If you find yourself confused about what to do with this monthly document, you’re not alone. Merchants of all stripes struggle to keep track of the slew of credit card processing fees and other bewildering information in their statements.
We’re here to help with a three-step shortcut that’ll ensure you have a good handle on what you’re paying – and why.
But First: Credit Card Processing Rates and Fees
Before you dive headlong into your statement, it’s important to double check that you understand the fundamentals of what you’ll find.
Everything you need to know is in The Ultimate Guide to Payment Processing for Restaurants. But here’s a quick break down. Payment processors charge three types of fees: flat, situational, and processing.
Flat fees include online reporting, network, payment gateway, annual, and statement fees. Some of these debit and credit card rates and fees are negotiable; some aren’t. It pays to know the difference.
Situational fees are charged as they come up for things like cancellations, chargebacks (customer refunds), international cards, and monthly minimums. You can negotiate rates for some of these fees as well.

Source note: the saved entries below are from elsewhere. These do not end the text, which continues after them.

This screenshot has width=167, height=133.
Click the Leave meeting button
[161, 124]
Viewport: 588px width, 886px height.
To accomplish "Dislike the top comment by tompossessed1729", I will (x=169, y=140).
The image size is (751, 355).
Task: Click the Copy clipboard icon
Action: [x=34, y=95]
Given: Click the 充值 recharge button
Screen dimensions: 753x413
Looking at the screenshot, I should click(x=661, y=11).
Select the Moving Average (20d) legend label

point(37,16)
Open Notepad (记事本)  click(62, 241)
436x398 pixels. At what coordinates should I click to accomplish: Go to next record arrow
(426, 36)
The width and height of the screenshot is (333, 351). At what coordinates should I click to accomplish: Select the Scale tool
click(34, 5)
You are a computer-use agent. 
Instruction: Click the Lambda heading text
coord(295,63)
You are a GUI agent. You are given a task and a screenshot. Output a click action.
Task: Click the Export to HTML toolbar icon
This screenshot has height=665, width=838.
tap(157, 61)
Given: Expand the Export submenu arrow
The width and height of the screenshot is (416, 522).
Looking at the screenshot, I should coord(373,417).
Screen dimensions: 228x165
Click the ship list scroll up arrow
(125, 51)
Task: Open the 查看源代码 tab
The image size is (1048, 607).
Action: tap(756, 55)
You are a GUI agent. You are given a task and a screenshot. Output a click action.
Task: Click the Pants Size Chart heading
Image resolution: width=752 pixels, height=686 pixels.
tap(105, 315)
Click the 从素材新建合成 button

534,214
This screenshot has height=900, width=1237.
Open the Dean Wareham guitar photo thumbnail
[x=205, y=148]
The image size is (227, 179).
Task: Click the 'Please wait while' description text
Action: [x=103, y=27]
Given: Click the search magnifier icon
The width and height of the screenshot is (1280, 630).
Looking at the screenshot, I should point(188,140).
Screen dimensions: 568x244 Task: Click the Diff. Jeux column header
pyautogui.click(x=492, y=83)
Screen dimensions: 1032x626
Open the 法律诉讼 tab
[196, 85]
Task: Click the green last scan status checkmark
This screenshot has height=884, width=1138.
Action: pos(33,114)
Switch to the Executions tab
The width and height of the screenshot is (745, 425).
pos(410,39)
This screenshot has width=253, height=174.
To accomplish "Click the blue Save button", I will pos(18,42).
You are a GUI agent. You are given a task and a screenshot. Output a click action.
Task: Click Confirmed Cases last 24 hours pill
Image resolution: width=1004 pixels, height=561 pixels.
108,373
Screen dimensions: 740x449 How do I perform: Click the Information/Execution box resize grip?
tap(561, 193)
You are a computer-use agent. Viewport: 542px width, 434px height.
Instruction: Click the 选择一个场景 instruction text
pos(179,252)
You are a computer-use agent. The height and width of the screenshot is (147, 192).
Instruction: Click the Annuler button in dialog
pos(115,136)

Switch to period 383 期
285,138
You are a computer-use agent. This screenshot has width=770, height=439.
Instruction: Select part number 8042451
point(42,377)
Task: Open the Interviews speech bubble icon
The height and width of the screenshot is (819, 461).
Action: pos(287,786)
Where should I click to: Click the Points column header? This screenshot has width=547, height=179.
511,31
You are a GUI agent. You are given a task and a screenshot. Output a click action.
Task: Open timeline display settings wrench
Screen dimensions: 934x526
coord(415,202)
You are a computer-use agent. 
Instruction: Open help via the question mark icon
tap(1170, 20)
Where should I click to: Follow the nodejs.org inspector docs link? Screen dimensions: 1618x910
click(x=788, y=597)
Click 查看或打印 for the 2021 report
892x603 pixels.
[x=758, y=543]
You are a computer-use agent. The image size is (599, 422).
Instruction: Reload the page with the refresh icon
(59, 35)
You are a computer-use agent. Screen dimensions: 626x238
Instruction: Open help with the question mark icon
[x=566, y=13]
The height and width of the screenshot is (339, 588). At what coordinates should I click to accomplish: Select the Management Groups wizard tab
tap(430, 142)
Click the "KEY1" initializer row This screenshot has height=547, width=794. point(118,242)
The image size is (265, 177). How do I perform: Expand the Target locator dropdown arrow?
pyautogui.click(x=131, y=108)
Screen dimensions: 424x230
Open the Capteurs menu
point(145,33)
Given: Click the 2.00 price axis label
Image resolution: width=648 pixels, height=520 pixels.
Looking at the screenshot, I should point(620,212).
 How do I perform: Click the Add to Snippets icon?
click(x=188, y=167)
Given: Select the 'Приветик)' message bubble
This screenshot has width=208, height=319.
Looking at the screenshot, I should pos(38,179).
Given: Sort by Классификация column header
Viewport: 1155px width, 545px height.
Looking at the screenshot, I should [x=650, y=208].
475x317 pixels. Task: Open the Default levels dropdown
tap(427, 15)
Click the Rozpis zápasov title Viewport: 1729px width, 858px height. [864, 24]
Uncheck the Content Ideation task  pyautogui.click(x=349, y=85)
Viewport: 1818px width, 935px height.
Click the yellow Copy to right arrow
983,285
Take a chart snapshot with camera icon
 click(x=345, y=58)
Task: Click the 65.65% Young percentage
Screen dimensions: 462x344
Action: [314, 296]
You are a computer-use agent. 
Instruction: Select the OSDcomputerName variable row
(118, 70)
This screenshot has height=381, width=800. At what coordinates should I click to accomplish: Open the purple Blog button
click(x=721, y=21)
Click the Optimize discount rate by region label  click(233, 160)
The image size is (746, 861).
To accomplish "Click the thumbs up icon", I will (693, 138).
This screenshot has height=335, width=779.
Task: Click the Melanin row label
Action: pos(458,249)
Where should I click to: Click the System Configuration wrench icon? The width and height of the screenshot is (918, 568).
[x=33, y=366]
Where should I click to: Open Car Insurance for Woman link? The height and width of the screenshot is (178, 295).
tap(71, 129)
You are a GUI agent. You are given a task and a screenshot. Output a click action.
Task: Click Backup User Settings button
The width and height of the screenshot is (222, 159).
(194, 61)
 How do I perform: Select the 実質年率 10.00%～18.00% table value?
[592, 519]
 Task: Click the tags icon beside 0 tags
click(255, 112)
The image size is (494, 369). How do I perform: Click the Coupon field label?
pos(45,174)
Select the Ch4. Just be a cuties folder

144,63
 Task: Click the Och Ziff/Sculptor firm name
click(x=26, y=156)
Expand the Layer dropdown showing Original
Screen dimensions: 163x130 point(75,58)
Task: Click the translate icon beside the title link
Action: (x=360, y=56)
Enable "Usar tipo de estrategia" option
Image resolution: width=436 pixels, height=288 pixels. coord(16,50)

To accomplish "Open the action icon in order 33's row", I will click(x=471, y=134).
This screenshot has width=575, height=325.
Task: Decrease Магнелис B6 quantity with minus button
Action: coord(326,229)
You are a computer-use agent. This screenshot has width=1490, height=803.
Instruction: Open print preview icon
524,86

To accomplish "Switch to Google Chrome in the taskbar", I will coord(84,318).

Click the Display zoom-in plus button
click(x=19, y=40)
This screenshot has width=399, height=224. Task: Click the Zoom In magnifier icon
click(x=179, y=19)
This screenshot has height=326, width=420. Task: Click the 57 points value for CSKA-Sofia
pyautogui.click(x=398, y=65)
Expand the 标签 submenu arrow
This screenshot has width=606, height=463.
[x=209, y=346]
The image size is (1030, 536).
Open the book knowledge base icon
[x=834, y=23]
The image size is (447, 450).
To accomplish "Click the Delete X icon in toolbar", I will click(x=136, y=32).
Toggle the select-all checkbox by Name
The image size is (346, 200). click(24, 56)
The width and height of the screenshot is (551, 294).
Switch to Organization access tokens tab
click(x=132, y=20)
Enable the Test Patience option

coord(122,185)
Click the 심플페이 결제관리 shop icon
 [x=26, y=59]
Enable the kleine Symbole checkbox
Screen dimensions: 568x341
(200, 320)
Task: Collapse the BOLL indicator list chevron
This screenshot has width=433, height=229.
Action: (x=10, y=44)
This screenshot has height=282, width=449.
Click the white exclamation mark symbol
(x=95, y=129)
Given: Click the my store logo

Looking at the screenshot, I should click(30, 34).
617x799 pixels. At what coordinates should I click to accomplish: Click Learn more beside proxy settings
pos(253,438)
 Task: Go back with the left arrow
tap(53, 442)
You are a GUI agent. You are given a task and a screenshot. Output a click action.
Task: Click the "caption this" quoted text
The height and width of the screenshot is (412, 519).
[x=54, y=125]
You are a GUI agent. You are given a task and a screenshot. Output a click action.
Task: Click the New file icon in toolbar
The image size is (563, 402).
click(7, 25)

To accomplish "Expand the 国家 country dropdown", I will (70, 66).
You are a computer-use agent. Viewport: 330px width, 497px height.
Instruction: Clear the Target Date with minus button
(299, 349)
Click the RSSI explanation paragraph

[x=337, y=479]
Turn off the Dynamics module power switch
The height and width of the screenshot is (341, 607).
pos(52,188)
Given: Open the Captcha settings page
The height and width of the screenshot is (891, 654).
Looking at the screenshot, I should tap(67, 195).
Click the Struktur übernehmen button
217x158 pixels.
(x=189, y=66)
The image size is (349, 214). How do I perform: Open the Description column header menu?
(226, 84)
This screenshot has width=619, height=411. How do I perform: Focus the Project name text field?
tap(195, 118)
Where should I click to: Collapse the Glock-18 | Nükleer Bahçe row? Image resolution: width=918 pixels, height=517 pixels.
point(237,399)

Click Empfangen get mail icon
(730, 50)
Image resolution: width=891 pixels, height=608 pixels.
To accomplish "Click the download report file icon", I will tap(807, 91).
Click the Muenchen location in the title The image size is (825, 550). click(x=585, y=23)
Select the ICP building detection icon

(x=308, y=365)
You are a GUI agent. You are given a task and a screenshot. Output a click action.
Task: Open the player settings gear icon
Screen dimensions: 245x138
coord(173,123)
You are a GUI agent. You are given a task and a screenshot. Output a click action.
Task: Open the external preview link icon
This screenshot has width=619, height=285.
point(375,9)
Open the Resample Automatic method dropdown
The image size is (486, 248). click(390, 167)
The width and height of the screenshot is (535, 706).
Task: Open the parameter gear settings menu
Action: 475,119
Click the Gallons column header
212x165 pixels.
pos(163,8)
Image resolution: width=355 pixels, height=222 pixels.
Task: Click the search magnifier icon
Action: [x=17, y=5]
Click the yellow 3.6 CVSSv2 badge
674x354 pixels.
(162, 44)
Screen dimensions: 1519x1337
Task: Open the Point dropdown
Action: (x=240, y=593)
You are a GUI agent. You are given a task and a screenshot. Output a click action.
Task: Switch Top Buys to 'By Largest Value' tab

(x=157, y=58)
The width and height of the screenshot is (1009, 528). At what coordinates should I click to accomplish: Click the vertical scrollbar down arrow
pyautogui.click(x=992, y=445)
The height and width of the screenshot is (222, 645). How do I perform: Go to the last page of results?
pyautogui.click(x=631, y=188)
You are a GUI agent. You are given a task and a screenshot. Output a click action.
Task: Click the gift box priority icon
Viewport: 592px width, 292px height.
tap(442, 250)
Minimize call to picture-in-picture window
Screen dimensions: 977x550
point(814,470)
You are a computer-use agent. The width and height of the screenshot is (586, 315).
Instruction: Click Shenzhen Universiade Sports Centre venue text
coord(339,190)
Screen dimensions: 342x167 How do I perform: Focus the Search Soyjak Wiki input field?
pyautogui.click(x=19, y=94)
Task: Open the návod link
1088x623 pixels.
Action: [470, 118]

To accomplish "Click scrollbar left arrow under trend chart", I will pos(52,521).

Debit and credit card processing fees will be the lion’s share of costs found on your monthly statement. Every time a customer uses their card to pay, that transaction comes with percentage-based fees that go to the issuing bank, the brand card network (e.g. Visa or Mastercard), and the payment processor, which routes the money from one entity to the other.
Your payment processor will filter and summarize these rates and fees, and you’ll see them as part of the processing fees on your monthly statement.
Still in the market for a processor? Here’s a pro tip: Be sure to choose a reputable organization with 24/7 support, so you have the customer service you need to get the most from your monthly statements.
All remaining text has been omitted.